Necrobiosis lipoidica

Necrobiosis Lipoidica is a rare, chronic skin condition predominantly associated with diabetes mellitus (known as necrobiosis lipoidica diabeticorum or NLD). It can occur in individuals with rheumatoid arthritis or without any underlying conditions (idiopathic) and can also be displayed in patients with obesity, hypertension, celiac disease, and metabolic syndrome. About a quarter of Necrobiosis Lipoidica is associated with diabetes mellitus.

Necrobiosis lipoidica
Other names	Necrobiosis lipoidica diabeticorum
Specialty	Dermatology

The broader overarching definition of necrobiosis is a gradual physiological death of a cell. It can be caused by basophilia, erythema, or a tumor. As a dermapathology term, it refers to altered collagen or altered dermal connective tissue. Necrobiosis Lipoidica is linked to microvascular damage and collagen degeneration. The exact cause of this condition is not known, but it involves collagen degeneration and a granulomatous response in the layer of the skin called the dermis, often affecting the deeper fat layer and thickening dermal blood vessels.

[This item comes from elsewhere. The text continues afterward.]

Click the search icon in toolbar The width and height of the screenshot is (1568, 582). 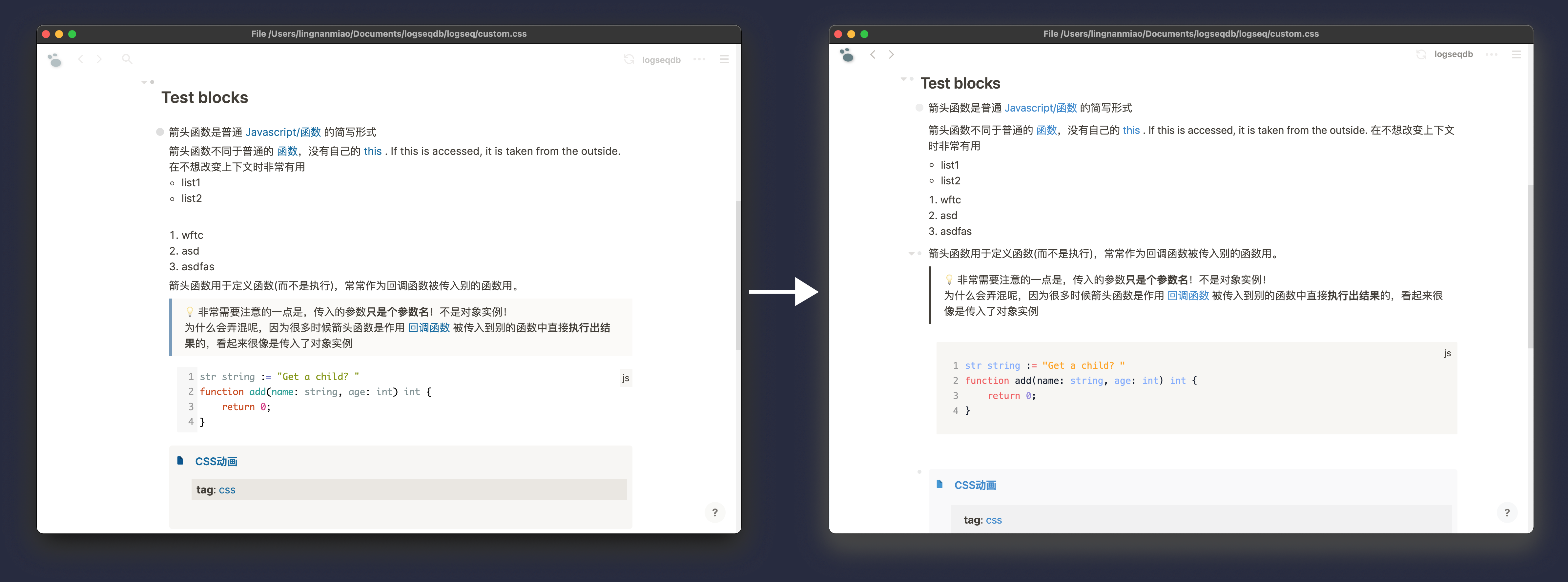pyautogui.click(x=128, y=58)
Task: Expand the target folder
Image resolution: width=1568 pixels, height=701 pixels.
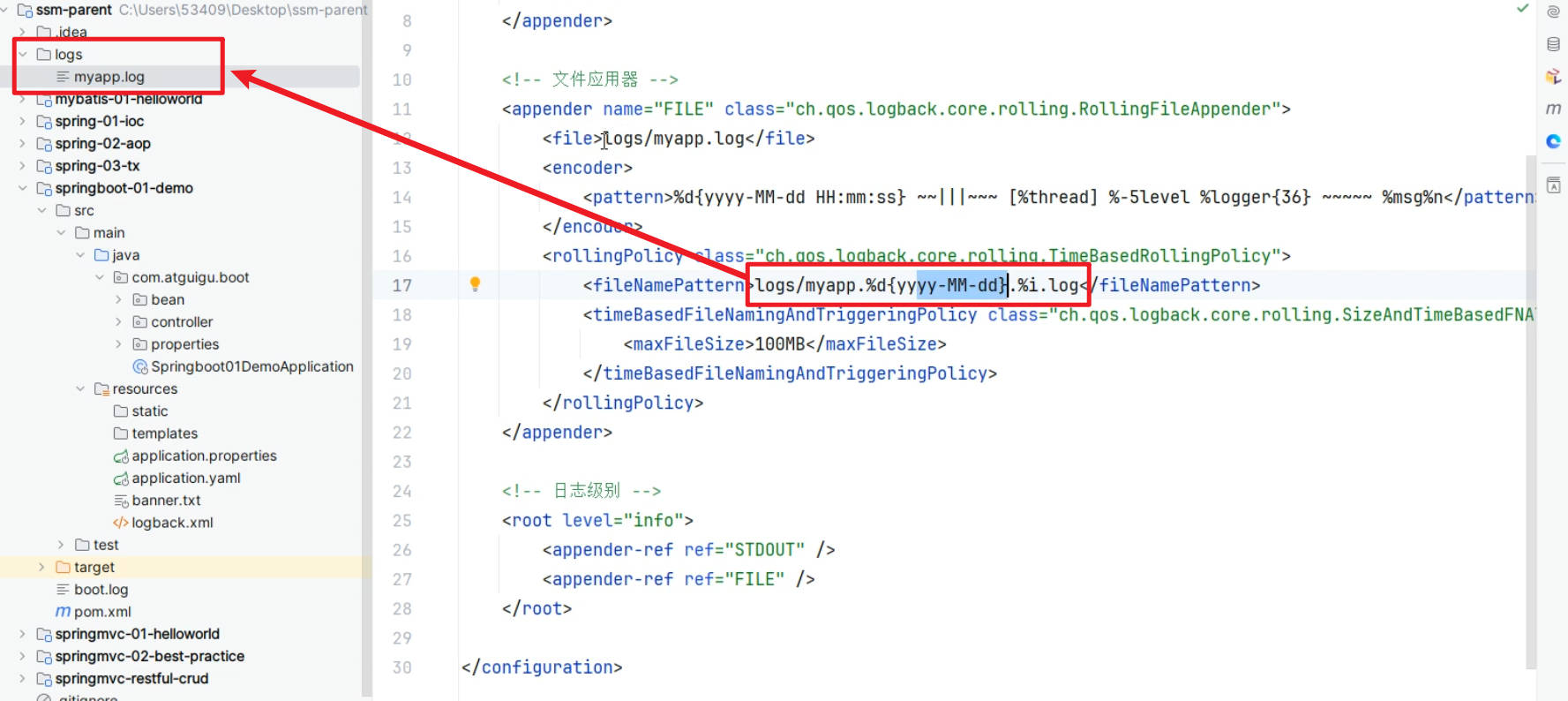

It is characterized by hardened, raised areas of the skin, often appearing on the shins, with a yellowish center and a surrounding dark pink area. The lesions are generally asymptomatic but can become tender and ulcerate when injured. Histological features and skin changes are caused by thickening of blood vessel wall, collagen deterioration, granuloma (clustered white blood cells in tissues) formation and fat deposit. Necrobiosis Lipoidica has many possible contributing factors and research for treatment and causes is an ongoing process.

Epidemiology

Necrobiosis Lipoidica is known to have a strong correlation with diabetes mellitus. It occurs after diabetes mellitus is diagnosed in 64% of cases. Although there is no conclusive association between the two.^[1] NL may present itself in a completely healthy individual. It is also found other metabolic diseases, thyroid disorders, and inflammatory diseases. It is found predominantly in females 3:1 comparative to males.^[2] Onset of NL typically occurs at ages 30-50 but is not exclusively linked to this range.^[1] A few studies have found that ulceration is most common in male patients with diabetes mellitus.^[3]

Etiology and pathogenesis

Diabetic microangiopathy

It affects approximately 0.3%- 1.2% of diabetics, showing a higher prevalence in women.^[4] There are many factors involved in Necrobiosis Lipoidica. A common theory for why it is associated with diabetes is a result of vascular disturbance involving immune complex deposition that leads to collagen degeneration.^[5] The core pathologies of diabetes include thickening of the basement membrane, loss of pericytes, endothelial dysfunction and capillary occlusion. ^[6] Since NL is more common in patients with diabetes, there is a suggested link with the microvascular damage associated with diabetes, where the small blood vessels in the skin are impacted.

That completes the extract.